Dane altered the portal's orientation mid-step, rotating the exit to the side. Tormund emerged at an angle, boots skidding as he corrected, momentum bleeding off for the briefest instant.
Dane used it.
The pickaxe came down hard, Dragon Essence flaring as it struck Tormund's shoulder, the blow ringing like a hammer on an anvil. The impact drove him back a whole step, stone cracking beneath his heel.
It was the first real hit.
Tormund looked down at the fractured armor, then back up at Dane.
A thin smile touched his lips.
"There it is," he said.
Then he moved.
The portals screamed as space buckled under the force of his advance, blades flashing as he cut through collapsing exits and shifting angles. Dane retreated through his own rifts, changing destinations on the fly, dragging the battlefield with him.
But each change cost him.
Mana bled away in heavy chunks.
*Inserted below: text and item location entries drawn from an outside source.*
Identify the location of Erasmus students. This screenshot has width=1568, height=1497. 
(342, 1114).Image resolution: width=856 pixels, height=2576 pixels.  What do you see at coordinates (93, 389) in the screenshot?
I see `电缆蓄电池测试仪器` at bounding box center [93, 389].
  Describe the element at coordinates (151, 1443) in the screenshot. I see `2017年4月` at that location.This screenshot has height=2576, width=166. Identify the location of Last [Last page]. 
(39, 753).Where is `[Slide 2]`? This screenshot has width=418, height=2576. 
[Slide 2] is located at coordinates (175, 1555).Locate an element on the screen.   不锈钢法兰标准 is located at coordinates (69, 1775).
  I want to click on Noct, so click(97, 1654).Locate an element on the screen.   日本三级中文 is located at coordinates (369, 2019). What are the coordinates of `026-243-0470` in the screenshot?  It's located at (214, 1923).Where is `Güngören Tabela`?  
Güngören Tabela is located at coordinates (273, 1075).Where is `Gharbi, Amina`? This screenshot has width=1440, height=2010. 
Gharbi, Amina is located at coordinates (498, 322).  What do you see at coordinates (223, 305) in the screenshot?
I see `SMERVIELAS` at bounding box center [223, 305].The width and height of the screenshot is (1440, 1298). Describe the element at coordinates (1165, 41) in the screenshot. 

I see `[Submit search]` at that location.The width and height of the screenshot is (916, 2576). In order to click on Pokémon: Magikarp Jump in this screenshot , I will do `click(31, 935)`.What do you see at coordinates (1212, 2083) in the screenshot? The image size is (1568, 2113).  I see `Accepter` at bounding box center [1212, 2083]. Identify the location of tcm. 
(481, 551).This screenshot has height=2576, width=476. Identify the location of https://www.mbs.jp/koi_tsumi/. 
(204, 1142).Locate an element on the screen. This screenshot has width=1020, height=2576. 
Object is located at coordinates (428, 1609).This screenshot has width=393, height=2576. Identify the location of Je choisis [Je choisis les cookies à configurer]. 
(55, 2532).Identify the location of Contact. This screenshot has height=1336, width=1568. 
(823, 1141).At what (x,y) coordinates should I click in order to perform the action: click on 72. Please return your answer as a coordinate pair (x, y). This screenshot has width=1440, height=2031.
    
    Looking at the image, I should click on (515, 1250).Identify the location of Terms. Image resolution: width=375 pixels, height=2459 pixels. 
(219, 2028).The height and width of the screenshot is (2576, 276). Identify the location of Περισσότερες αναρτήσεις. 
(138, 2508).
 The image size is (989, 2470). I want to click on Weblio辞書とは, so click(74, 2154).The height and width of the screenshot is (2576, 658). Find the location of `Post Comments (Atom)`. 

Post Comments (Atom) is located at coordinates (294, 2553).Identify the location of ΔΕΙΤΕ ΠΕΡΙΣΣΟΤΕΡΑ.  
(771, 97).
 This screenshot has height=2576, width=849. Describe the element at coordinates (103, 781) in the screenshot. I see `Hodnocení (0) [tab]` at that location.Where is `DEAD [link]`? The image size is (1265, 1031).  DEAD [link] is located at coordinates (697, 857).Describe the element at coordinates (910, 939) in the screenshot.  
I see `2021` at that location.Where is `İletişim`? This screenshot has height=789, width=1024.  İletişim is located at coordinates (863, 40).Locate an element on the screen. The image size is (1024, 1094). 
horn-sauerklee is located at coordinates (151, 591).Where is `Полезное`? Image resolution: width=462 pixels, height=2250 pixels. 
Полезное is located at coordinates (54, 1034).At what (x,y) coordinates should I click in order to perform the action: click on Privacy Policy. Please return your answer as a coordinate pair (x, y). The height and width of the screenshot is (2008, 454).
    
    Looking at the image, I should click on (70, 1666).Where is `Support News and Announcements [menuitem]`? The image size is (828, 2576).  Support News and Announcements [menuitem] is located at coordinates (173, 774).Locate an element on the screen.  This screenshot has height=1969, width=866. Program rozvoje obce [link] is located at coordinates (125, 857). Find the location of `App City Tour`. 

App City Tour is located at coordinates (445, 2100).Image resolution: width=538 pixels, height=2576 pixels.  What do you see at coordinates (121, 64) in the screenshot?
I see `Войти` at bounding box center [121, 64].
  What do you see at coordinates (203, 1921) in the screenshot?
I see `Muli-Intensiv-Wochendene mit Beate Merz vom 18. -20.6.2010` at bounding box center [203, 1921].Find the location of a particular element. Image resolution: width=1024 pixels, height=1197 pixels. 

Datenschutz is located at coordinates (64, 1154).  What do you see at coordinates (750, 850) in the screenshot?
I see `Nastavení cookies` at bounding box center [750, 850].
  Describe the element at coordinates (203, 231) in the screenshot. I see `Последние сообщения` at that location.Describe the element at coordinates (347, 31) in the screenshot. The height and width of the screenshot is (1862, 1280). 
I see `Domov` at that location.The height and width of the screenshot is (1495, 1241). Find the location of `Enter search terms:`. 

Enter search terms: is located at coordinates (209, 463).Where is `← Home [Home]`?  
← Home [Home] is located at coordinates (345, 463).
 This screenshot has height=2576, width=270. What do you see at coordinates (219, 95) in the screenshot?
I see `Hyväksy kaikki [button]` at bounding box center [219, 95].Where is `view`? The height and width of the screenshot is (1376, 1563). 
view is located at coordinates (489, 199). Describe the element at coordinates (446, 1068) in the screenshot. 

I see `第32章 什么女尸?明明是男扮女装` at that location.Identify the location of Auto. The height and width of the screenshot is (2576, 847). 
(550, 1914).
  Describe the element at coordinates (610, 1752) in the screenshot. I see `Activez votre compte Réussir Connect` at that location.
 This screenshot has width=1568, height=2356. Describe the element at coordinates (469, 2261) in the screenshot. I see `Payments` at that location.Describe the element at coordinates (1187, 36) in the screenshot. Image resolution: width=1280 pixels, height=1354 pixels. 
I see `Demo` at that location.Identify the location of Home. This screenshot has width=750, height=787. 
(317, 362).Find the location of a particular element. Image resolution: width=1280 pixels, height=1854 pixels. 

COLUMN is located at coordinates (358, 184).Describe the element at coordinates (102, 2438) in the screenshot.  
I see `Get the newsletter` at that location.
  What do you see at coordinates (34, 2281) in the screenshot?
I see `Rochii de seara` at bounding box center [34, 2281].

The Ascendant's Core throbbed, pressure building as Dragon Essence strained to compensate.
Tormund felt it.
"Calm down, my candle, you'll burn yourself out," he said calmly, stepping through a portal that shouldn't have been stable. "You should pace yourself.”
Dane slammed a portal shut between them and staggered back, chest heaving.
For the first time, Tormund didn't advance immediately.
He watched Dane with something far from approval.
"I suppose it is time to get serious," Tormund said.